Doğu illerindeki bir ağanın en büyük zevki, kar üzerine çişiyle imzasını atmakmış.
Bu nedenle kar yağmaya başladığı andan itibaren köyde hayvanlar dahil hiç kimse sokağa çıkamazmış.
Kar biraz kalınlaşınca, ağa sırtına kürkünü giyer ve köy meydanına gelirmiş.
Yanında da en yakın yardımcısı Haso.
Ağa sırtını köye doğru döner sonra sorarmış:
-"Ula Hasso, ahali bakiy mi?"
Hasso cevap verirmiş:
-"Evet ağam, hepisi de bir olmuş,pencerelerden bakir."
Ağa çisiyle karın üzerine imzasını atarmış "Abdullah Cizrelioglu".
Sonrada bir nokta koyarmış ve sorarmış:
-"Hala bakirler mi?"
-"He ağam, hem bakirler hem de çılgın gibim alkişlirler."

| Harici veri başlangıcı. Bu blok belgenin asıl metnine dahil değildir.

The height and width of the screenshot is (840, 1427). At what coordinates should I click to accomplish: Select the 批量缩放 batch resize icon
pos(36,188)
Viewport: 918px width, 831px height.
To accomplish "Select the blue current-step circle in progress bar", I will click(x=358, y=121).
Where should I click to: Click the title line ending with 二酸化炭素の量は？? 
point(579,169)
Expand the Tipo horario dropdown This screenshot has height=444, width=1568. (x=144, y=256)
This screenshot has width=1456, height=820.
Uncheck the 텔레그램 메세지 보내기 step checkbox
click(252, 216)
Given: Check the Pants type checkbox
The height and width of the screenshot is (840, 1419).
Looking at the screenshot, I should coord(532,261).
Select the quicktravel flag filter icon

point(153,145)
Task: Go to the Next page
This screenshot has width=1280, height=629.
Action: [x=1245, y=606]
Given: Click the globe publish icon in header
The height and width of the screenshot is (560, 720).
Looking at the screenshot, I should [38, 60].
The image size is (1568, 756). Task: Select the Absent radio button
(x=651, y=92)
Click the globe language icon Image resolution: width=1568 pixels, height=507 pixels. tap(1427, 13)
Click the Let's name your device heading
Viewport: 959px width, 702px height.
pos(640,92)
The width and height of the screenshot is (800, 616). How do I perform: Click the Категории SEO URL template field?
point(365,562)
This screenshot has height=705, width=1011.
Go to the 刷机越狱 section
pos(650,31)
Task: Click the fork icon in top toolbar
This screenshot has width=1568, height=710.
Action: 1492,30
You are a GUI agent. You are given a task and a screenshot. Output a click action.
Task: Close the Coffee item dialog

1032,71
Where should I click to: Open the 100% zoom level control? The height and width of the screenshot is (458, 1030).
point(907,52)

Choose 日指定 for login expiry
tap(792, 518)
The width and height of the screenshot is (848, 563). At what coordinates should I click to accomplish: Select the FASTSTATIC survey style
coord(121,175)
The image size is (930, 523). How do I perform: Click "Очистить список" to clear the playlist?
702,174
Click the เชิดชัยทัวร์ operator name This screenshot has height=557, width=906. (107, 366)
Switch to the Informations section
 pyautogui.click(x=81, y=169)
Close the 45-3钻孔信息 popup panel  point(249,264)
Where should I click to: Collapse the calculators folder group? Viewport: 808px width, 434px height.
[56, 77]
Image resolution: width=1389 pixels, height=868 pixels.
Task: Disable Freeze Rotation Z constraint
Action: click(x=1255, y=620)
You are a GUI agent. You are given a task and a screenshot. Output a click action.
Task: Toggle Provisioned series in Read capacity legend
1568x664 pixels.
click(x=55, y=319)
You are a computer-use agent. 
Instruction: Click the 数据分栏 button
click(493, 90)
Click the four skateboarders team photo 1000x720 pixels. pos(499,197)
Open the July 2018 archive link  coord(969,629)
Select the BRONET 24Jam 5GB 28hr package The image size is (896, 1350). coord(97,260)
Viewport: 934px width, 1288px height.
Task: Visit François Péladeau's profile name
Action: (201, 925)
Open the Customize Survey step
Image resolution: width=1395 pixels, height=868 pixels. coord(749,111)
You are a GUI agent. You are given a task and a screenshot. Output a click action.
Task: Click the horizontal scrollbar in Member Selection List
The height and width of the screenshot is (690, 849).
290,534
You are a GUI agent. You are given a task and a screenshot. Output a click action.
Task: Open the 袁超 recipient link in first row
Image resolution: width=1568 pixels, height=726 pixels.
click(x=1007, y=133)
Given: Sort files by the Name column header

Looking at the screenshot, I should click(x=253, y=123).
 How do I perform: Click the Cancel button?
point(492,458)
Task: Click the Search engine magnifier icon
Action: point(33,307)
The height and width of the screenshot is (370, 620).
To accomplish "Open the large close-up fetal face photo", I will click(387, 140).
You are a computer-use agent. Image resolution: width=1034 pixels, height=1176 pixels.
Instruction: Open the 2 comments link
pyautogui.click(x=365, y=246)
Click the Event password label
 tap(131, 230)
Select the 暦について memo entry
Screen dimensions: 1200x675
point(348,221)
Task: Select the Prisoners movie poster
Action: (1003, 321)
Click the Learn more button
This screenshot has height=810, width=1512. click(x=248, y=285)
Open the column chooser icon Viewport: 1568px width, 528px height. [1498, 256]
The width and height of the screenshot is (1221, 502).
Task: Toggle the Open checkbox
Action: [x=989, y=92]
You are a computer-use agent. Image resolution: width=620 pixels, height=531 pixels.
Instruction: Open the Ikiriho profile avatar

Her sene ayni tören sürermiş.
Aradan 7 yıl geçmiş.
Ağa yine, kar tuttuktan sonra, çıkmış köy meydanına.
Sormuş Hasso'ya:
-"Ahali bakir mi?"
-"He ağam, bakirler, köpekler, kediler bile camdadır."
Ağa "Abdullah" diye adini , arkasından "Cizrelioglu" diye soyadını yazmaya başlamış ki; kalakalmış, çünkü yaş gereği prostat.
Halka rezil olmak var. Alçak sesle Hasso'ya sormuş:
"Bakirler mi?"
-"He ağam, bakirler de, sen ne diye durdin öyle?"
Ağa çaresiz:
-"Ula gel yanıma, arkanı dön ahaliye, tamamla şunu." diye emretmis.
Hasso bir an durmuş, sonra çişini yapmaya hazırlanmış ve ağanın kulağına eğilip :
-"Ağam" demiş, "Kırk yıldır kafama vurdin, salak dedin, sırtıma vurdin aptal dedin. Ha bu kulun okumayi yazmayi sökemedi ki, ucuni tut da yazının devamını sen yaz."

 

BİRLİKTE ÇALIŞTIKLARINIZI EĞİTMEZSENIZ ....... TUTACAĞINIZ GÜN YAKINDIR.